Question

Simplify $$\vec k\times 3\vec i$$

Answer

**step1** Understanding the components of the expression

The problem asks us to simplify the expression $$\vec k\times 3\vec i$$. In this expression, $$\vec k$$ and $$\vec i$$ represent standard unit vectors in a three-dimensional coordinate system. Specifically, $$\vec i$$ points along the positive x-axis, and $$\vec k$$ points along the positive z-axis. The symbol '$$\times$$' denotes the vector cross product, which is an operation between two vectors that results in another vector. The number '3' is a scalar (a regular number) that multiplies the vector $$\vec i$$.

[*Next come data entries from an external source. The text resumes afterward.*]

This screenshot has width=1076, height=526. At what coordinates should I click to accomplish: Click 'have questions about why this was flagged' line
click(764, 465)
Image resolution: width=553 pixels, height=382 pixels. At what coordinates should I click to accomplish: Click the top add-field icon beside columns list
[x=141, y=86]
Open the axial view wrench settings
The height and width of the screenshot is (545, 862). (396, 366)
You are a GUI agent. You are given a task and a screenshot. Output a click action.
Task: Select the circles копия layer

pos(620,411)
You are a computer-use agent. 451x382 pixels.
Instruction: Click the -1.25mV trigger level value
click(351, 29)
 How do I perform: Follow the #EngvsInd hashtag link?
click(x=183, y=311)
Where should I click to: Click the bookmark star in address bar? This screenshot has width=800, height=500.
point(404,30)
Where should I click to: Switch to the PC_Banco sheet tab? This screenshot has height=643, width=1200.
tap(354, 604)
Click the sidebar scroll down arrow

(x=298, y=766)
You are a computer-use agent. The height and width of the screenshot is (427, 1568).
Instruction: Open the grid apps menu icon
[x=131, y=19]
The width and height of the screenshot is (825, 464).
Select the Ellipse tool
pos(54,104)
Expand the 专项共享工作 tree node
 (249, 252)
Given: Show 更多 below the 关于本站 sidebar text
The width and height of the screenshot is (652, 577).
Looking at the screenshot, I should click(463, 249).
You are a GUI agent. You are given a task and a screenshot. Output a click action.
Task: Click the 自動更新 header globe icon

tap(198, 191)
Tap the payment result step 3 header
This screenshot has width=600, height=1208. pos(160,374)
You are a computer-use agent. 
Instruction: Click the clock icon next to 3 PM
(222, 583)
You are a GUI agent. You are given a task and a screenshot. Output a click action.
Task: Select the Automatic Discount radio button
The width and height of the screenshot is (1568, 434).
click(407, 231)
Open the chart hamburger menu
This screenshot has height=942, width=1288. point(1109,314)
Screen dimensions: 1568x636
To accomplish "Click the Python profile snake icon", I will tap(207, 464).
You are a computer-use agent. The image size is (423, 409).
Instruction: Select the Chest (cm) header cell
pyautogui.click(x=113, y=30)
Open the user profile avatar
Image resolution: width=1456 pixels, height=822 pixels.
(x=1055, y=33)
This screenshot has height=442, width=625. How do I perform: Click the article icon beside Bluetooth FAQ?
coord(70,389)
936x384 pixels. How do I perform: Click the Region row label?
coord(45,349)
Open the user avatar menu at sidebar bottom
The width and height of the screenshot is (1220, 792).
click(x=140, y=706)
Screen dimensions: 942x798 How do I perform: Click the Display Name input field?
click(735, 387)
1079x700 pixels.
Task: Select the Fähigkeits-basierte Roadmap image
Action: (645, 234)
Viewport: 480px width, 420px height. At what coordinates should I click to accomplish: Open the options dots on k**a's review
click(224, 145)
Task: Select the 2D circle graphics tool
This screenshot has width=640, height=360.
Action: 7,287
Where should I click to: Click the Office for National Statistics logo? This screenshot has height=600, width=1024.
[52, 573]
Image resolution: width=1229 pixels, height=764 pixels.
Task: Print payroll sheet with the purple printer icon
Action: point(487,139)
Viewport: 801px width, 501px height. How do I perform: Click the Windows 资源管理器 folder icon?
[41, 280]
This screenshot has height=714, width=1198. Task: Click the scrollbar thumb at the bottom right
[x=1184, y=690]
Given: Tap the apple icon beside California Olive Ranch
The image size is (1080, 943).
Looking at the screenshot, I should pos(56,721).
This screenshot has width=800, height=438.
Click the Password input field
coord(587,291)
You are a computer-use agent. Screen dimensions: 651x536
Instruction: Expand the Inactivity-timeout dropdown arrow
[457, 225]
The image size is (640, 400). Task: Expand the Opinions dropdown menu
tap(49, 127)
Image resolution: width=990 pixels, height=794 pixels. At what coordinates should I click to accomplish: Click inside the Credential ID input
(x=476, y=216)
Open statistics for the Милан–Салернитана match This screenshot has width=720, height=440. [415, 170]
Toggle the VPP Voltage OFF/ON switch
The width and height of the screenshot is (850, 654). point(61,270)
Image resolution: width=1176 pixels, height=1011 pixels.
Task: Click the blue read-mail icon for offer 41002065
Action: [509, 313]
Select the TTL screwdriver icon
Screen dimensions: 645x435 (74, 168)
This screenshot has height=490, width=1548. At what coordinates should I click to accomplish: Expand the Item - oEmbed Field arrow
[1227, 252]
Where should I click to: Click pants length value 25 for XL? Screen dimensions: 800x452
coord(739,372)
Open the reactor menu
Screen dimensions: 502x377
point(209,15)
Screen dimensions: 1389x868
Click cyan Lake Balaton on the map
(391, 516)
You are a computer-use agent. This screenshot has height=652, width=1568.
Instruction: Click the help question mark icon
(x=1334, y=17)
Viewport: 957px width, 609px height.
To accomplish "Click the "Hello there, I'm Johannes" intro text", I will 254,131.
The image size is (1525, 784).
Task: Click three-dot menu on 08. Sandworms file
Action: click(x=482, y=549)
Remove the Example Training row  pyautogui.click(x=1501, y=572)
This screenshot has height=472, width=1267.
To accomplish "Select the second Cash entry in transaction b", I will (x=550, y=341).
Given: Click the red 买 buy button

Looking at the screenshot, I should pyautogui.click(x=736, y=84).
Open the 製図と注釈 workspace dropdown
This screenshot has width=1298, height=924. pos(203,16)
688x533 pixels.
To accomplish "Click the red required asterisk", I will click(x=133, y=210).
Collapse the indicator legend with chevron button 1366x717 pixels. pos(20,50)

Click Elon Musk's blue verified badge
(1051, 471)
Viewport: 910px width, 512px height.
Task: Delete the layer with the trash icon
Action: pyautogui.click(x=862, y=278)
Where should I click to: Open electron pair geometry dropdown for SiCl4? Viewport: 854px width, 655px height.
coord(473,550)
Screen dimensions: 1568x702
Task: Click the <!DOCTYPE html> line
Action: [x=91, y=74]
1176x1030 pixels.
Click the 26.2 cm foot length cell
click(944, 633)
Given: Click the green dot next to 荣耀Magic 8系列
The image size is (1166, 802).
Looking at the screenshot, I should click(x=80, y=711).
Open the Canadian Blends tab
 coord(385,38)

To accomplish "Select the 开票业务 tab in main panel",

**step2** Applying the scalar multiplication property of the cross product

When a scalar multiplies one of the vectors in a cross product, we can move the scalar outside the cross product operation. This property allows us to write $$c(\vec A \times \vec B) = (c\vec A) \times \vec B = \vec A \times (c\vec B)$$.
Applying this property to our expression, we can take the scalar '3' out of the cross product:
$$\vec k\times 3\vec i = 3(\vec k \times \vec i)$$

**step3** Calculating the cross product of the unit vectors

Now we need to find the cross product of the unit vectors $$\vec k$$ and $$\vec i$$. The cross product of two orthogonal (perpendicular) unit vectors results in a unit vector that is perpendicular to both of them. The direction of this resulting vector is determined by the right-hand rule. The standard cyclic relationships for the unit vectors $$\vec i$$, $$\vec j$$, and $$\vec k$$ are:
$$\vec i \times \vec j = \vec k$$
$$\vec j \times \vec k = \vec i$$
$$\vec k \times \vec i = \vec j$$
According to these relationships, the cross product $$\vec k \times \vec i$$ is equal to $$\vec j$$.

**step4** Combining the scalar with the resulting vector

Finally, we substitute the result of the cross product from the previous step back into our expression:
$$3(\vec k \times \vec i) = 3(\vec j)$$
So, the simplified expression is $$3\vec j$$.